## Information
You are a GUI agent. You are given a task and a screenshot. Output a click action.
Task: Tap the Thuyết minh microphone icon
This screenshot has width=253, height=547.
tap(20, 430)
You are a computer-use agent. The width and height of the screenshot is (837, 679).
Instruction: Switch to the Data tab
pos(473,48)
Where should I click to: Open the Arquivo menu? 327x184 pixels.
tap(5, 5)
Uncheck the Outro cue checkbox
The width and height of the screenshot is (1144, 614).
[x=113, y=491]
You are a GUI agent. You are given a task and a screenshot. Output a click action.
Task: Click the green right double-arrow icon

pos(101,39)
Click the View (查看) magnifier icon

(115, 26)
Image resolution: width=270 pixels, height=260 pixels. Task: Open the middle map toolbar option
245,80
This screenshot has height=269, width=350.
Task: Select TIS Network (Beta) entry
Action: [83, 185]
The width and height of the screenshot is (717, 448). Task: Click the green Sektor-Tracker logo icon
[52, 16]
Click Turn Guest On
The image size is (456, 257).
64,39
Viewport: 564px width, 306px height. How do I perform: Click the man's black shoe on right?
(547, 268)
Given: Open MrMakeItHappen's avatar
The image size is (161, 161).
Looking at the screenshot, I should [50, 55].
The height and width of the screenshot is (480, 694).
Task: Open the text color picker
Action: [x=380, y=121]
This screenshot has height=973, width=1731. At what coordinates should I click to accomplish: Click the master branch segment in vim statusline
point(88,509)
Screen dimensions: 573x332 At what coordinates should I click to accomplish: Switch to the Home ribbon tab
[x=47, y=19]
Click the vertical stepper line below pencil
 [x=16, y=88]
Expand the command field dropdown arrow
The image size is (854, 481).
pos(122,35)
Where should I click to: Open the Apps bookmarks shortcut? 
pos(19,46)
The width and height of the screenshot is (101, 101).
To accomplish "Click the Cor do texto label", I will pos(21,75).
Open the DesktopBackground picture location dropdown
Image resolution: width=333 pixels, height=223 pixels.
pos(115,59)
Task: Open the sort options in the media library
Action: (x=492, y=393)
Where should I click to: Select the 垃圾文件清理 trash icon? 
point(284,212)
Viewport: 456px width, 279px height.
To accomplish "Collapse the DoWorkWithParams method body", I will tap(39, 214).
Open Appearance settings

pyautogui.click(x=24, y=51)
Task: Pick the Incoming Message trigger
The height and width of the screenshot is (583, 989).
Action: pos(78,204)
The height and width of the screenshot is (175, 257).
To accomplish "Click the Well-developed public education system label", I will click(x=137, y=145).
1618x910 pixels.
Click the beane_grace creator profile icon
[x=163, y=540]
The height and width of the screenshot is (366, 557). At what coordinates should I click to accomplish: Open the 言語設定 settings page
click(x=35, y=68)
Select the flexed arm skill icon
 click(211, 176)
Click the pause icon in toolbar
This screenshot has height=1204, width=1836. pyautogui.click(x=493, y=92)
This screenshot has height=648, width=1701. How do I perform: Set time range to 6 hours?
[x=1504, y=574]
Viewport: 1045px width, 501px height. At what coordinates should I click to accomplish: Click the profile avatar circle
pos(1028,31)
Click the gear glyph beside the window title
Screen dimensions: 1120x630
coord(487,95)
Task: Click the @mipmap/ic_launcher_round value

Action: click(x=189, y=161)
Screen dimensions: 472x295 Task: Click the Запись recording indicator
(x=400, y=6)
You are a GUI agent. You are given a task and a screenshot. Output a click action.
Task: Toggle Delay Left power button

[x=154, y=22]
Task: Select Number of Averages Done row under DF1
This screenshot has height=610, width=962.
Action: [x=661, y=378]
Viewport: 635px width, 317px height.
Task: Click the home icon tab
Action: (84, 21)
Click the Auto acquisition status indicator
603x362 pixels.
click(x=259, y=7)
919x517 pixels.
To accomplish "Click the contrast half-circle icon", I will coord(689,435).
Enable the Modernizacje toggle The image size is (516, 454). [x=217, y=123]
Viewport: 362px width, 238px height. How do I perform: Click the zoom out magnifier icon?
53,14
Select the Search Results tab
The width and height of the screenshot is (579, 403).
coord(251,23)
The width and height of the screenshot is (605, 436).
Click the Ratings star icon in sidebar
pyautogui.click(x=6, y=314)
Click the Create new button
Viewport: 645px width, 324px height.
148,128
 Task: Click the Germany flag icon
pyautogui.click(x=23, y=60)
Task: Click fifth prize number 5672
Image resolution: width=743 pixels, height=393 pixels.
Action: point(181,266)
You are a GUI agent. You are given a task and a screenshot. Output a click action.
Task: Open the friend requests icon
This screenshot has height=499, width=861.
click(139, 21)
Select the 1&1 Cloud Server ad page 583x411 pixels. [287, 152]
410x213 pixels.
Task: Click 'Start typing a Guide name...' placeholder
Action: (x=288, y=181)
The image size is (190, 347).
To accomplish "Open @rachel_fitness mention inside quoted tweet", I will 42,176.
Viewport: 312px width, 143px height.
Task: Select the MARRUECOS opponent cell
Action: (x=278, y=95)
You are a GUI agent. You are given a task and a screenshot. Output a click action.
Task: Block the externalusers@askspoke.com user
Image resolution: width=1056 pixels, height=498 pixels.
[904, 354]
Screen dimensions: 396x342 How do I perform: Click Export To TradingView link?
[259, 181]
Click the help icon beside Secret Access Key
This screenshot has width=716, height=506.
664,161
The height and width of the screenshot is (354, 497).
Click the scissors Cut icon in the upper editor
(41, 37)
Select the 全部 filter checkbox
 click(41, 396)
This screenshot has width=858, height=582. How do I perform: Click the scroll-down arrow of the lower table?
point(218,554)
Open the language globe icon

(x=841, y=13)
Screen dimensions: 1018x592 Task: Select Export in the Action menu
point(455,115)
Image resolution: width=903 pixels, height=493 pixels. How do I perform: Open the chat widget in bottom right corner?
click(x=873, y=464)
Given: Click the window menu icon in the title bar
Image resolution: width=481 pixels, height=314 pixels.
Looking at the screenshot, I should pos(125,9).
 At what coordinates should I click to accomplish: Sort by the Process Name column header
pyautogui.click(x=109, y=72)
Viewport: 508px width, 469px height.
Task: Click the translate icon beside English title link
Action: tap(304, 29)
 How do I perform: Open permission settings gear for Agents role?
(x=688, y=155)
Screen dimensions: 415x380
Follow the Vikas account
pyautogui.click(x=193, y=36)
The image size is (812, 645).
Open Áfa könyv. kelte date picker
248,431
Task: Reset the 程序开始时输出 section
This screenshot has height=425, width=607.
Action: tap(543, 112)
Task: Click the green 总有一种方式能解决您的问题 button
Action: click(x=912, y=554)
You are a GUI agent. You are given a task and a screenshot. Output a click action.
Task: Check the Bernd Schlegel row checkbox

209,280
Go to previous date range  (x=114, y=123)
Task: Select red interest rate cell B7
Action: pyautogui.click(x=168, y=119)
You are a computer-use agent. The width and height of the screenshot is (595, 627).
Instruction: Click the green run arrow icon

## Work item
Retype the records exactly.

## Task response
You are a GUI agent. You are given a task and a screenshot. Output a click action.
Task: Tap the Thuyết minh microphone icon
This screenshot has width=253, height=547.
tap(20, 430)
You are a computer-use agent. The width and height of the screenshot is (837, 679).
Instruction: Switch to the Data tab
pos(473,48)
Where should I click to: Open the Arquivo menu? 327x184 pixels.
tap(5, 5)
Uncheck the Outro cue checkbox
The width and height of the screenshot is (1144, 614).
[x=113, y=491]
You are a GUI agent. You are given a task and a screenshot. Output a click action.
Task: Click the green right double-arrow icon

pos(101,39)
Click the View (查看) magnifier icon

(115, 26)
Image resolution: width=270 pixels, height=260 pixels. Task: Open the middle map toolbar option
245,80
This screenshot has height=269, width=350.
Task: Select TIS Network (Beta) entry
Action: [83, 185]
The width and height of the screenshot is (717, 448). Task: Click the green Sektor-Tracker logo icon
[52, 16]
Click Turn Guest On
The image size is (456, 257).
64,39
Viewport: 564px width, 306px height. How do I perform: Click the man's black shoe on right?
(547, 268)
Given: Open MrMakeItHappen's avatar
The image size is (161, 161).
Looking at the screenshot, I should [50, 55].
The height and width of the screenshot is (480, 694).
Task: Open the text color picker
Action: [x=380, y=121]
This screenshot has height=973, width=1731. At what coordinates should I click to accomplish: Click the master branch segment in vim statusline
point(88,509)
Screen dimensions: 573x332 At what coordinates should I click to accomplish: Switch to the Home ribbon tab
[x=47, y=19]
Click the vertical stepper line below pencil
 [x=16, y=88]
Expand the command field dropdown arrow
The image size is (854, 481).
pos(122,35)
Where should I click to: Open the Apps bookmarks shortcut? 
pos(19,46)
The width and height of the screenshot is (101, 101).
To accomplish "Click the Cor do texto label", I will pos(21,75).
Open the DesktopBackground picture location dropdown
Image resolution: width=333 pixels, height=223 pixels.
pos(115,59)
Task: Open the sort options in the media library
Action: (x=492, y=393)
Where should I click to: Select the 垃圾文件清理 trash icon? 
point(284,212)
Viewport: 456px width, 279px height.
To accomplish "Collapse the DoWorkWithParams method body", I will tap(39, 214).
Open Appearance settings

pyautogui.click(x=24, y=51)
Task: Pick the Incoming Message trigger
The height and width of the screenshot is (583, 989).
Action: pos(78,204)
The height and width of the screenshot is (175, 257).
To accomplish "Click the Well-developed public education system label", I will click(x=137, y=145).
1618x910 pixels.
Click the beane_grace creator profile icon
[x=163, y=540]
The height and width of the screenshot is (366, 557). At what coordinates should I click to accomplish: Open the 言語設定 settings page
click(x=35, y=68)
Select the flexed arm skill icon
 click(211, 176)
Click the pause icon in toolbar
This screenshot has height=1204, width=1836. pyautogui.click(x=493, y=92)
This screenshot has height=648, width=1701. How do I perform: Set time range to 6 hours?
[x=1504, y=574]
Viewport: 1045px width, 501px height. At what coordinates should I click to accomplish: Click the profile avatar circle
pos(1028,31)
Click the gear glyph beside the window title
Screen dimensions: 1120x630
coord(487,95)
Task: Click the @mipmap/ic_launcher_round value

Action: click(x=189, y=161)
Screen dimensions: 472x295 Task: Click the Запись recording indicator
(x=400, y=6)
You are a GUI agent. You are given a task and a screenshot. Output a click action.
Task: Toggle Delay Left power button

[x=154, y=22]
Task: Select Number of Averages Done row under DF1
This screenshot has height=610, width=962.
Action: [x=661, y=378]
Viewport: 635px width, 317px height.
Task: Click the home icon tab
Action: (84, 21)
Click the Auto acquisition status indicator
603x362 pixels.
click(x=259, y=7)
919x517 pixels.
To accomplish "Click the contrast half-circle icon", I will coord(689,435).
Enable the Modernizacje toggle The image size is (516, 454). [x=217, y=123]
Viewport: 362px width, 238px height. How do I perform: Click the zoom out magnifier icon?
53,14
Select the Search Results tab
The width and height of the screenshot is (579, 403).
coord(251,23)
The width and height of the screenshot is (605, 436).
Click the Ratings star icon in sidebar
pyautogui.click(x=6, y=314)
Click the Create new button
Viewport: 645px width, 324px height.
148,128
 Task: Click the Germany flag icon
pyautogui.click(x=23, y=60)
Task: Click fifth prize number 5672
Image resolution: width=743 pixels, height=393 pixels.
Action: point(181,266)
You are a GUI agent. You are given a task and a screenshot. Output a click action.
Task: Open the friend requests icon
This screenshot has height=499, width=861.
click(139, 21)
Select the 1&1 Cloud Server ad page 583x411 pixels. [287, 152]
410x213 pixels.
Task: Click 'Start typing a Guide name...' placeholder
Action: (x=288, y=181)
The image size is (190, 347).
To accomplish "Open @rachel_fitness mention inside quoted tweet", I will 42,176.
Viewport: 312px width, 143px height.
Task: Select the MARRUECOS opponent cell
Action: (x=278, y=95)
You are a GUI agent. You are given a task and a screenshot. Output a click action.
Task: Block the externalusers@askspoke.com user
Image resolution: width=1056 pixels, height=498 pixels.
[904, 354]
Screen dimensions: 396x342 How do I perform: Click Export To TradingView link?
[259, 181]
Click the help icon beside Secret Access Key
This screenshot has width=716, height=506.
664,161
The height and width of the screenshot is (354, 497).
Click the scissors Cut icon in the upper editor
(41, 37)
Select the 全部 filter checkbox
 click(41, 396)
This screenshot has width=858, height=582. How do I perform: Click the scroll-down arrow of the lower table?
point(218,554)
Open the language globe icon

(x=841, y=13)
Screen dimensions: 1018x592 Task: Select Export in the Action menu
point(455,115)
Image resolution: width=903 pixels, height=493 pixels. How do I perform: Open the chat widget in bottom right corner?
click(x=873, y=464)
Given: Click the window menu icon in the title bar
Image resolution: width=481 pixels, height=314 pixels.
Looking at the screenshot, I should pos(125,9).
 At what coordinates should I click to accomplish: Sort by the Process Name column header
pyautogui.click(x=109, y=72)
Viewport: 508px width, 469px height.
Task: Click the translate icon beside English title link
Action: tap(304, 29)
 How do I perform: Open permission settings gear for Agents role?
(x=688, y=155)
Screen dimensions: 415x380
Follow the Vikas account
pyautogui.click(x=193, y=36)
The image size is (812, 645).
Open Áfa könyv. kelte date picker
248,431
Task: Reset the 程序开始时输出 section
This screenshot has height=425, width=607.
Action: tap(543, 112)
Task: Click the green 总有一种方式能解决您的问题 button
Action: click(x=912, y=554)
You are a GUI agent. You are given a task and a screenshot. Output a click action.
Task: Check the Bernd Schlegel row checkbox

209,280
Go to previous date range  (x=114, y=123)
Task: Select red interest rate cell B7
Action: pyautogui.click(x=168, y=119)
You are a computer-use agent. The width and height of the screenshot is (595, 627).
Instruction: Click the green run arrow icon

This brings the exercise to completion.